As seen in Listing 6, the QuoteParserHandler overrides the DefaultHandler's startElement method. As the SAXParse detects the start of each new element (in this case the start of each new policy quote) it puts the element's attribute information into a plain old Java object (POJO).

The POJOs are collected and then passed on to the displayQuote method where the policies are listed in the List screen and the details are shown in an Alert screen when requested by the user.

Figure 7. The Final Product: The GetQuoteMIDlet can be tested through any of the emulators provided with the Wireless Toolkit.

Building and Running the MIDlet
All that is left to do is to build and test your MIDlet. The Wireless Toolkit makes this easy. Simply push the Build button on the tool bar, fix any compile errors, and then push the Run button to execute your MIDlet in the emulator selected. Make sure your Web service in Tomcat is still up and running so that it can respond to the J2ME client's request.

Limited Functionality
The J2ME Web services APIs (JAX-RPC and JAXP) are still subsets of the enterprise versions of these packages. J2ME devices, by nature, are limited and so too are the Web service features they can support. Below is a list of some of those limitations and features the current implementations do not support.

  • No support for service endpoints (no J2ME device based web services?only clients).
  • No service discovery support (UDDI).
  • Validating parsers are not required given memory and processor needs.
  • SOAP 1.1 encoding is not supported.
  • SOAP messages with attachments are not supported.
  • SOAP message handlers are not supported.
  • XSLT is not supported.
  • DOM is not supported.
  • No support for dynamic proxies or dynamic invocation interface (DII).

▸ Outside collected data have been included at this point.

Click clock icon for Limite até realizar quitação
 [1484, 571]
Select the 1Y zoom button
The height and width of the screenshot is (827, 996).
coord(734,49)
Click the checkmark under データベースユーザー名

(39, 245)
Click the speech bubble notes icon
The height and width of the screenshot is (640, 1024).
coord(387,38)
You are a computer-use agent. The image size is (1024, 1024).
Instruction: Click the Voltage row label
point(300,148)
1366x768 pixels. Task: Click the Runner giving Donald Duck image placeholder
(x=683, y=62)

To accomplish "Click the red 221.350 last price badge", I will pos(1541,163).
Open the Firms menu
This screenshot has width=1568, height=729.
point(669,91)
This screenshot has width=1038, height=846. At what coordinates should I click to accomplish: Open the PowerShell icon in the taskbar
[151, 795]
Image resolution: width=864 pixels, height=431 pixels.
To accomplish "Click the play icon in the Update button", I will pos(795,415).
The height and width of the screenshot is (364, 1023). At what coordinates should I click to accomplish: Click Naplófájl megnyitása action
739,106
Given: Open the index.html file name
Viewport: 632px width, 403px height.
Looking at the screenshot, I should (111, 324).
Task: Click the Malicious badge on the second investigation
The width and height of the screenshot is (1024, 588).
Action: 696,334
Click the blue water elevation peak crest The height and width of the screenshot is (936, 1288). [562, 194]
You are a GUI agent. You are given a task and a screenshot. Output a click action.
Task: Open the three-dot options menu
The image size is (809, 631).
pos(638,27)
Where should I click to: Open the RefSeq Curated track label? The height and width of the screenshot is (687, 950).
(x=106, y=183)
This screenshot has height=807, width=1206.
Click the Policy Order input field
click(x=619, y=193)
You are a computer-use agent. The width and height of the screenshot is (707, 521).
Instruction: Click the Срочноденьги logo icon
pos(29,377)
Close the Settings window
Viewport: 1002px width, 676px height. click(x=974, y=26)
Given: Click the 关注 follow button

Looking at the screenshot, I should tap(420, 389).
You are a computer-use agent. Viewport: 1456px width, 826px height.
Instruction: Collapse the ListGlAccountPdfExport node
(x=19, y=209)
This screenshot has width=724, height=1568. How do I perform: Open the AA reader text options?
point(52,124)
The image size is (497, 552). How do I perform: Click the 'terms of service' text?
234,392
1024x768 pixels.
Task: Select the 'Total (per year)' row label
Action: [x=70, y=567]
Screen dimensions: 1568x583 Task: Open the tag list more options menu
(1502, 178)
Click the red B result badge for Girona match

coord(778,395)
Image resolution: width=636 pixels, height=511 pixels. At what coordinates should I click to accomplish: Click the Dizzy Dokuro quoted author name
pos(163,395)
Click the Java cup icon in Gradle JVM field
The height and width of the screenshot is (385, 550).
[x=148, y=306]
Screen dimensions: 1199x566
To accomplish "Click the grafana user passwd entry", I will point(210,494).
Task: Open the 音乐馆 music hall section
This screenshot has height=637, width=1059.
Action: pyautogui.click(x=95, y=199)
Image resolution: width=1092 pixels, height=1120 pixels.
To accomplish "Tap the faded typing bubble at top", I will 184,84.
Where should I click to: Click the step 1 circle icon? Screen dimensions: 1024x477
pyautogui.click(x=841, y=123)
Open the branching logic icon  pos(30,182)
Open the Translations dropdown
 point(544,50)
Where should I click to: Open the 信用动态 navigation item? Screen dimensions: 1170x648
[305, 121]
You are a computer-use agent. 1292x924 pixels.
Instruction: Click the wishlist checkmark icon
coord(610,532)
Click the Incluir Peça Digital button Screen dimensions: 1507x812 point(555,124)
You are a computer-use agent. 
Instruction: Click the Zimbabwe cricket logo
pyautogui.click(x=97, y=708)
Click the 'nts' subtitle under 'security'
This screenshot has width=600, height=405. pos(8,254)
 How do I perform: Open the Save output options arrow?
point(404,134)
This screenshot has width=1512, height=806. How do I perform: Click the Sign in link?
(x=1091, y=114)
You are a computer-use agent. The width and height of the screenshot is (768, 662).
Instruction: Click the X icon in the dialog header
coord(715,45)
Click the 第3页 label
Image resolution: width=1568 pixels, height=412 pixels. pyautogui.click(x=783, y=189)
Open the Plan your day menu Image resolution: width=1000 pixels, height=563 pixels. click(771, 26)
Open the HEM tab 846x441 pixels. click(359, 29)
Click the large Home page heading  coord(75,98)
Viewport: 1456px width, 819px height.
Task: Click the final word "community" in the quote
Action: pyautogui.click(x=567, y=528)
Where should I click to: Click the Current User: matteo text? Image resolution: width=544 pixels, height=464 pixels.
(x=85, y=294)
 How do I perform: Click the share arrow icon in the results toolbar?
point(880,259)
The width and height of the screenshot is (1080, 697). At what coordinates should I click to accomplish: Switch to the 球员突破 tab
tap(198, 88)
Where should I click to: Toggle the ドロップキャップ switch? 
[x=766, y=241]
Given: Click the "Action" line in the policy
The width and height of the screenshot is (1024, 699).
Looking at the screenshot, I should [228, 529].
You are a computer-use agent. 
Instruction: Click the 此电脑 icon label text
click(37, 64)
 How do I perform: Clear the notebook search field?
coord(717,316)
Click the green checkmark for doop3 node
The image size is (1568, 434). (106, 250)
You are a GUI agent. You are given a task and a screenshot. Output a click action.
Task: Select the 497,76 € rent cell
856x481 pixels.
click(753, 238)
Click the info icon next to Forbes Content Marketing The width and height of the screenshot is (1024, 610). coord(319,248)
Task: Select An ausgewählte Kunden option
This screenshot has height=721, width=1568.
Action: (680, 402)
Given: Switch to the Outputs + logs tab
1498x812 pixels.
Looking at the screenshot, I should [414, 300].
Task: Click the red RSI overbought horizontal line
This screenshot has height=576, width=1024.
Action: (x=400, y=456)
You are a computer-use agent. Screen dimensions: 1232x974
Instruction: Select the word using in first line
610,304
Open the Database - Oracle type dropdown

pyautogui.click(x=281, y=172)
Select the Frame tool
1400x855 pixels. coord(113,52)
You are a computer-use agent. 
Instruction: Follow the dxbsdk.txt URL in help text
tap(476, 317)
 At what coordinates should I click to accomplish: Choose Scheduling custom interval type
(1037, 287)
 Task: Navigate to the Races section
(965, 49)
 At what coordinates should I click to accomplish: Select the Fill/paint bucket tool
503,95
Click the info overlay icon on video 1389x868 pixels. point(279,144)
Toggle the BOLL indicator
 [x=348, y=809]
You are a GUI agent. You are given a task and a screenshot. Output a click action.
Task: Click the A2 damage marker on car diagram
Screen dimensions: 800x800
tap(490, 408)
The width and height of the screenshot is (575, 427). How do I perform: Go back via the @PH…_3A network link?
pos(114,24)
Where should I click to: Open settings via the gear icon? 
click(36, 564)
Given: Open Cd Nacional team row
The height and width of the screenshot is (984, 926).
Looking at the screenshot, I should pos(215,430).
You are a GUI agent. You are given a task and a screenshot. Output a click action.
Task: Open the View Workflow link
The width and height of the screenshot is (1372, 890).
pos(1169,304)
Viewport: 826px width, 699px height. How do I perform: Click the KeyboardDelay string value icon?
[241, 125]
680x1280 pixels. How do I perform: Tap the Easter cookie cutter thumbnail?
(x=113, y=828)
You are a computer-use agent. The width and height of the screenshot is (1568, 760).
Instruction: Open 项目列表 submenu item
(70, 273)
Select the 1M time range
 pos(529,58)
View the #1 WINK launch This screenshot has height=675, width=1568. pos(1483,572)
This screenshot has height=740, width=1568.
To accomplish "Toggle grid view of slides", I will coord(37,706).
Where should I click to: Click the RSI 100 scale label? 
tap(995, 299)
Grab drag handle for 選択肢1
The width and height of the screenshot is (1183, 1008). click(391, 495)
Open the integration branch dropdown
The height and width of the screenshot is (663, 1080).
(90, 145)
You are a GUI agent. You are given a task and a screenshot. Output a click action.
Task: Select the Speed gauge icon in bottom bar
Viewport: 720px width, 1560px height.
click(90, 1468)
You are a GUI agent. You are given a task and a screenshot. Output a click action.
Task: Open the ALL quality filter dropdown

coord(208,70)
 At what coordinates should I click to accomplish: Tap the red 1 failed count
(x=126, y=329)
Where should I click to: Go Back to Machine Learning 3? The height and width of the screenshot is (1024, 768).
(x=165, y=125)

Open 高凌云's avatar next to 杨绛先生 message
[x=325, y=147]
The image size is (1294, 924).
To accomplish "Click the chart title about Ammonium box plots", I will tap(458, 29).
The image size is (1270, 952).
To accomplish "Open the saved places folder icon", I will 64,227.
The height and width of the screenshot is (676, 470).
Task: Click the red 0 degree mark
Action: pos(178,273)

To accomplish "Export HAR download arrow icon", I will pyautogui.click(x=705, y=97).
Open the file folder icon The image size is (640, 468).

A simple search for "J2ME Web services issues" in Google will give you plenty of additional information about the shortcomings of this new set of J2ME APIs. The issues range from the size of the packages, to security, to handling loss of connectivity. You should also know that there are also some alternatives in open source side (kSOAP and kXML).

The calls for "more" and "better" are not unfamiliar in our industry, but don't let that overshadow what these new APIs can do. I view these calls as harbingers that Web services for J2ME devices are here to stay and coming soon to expand your enterprise systems.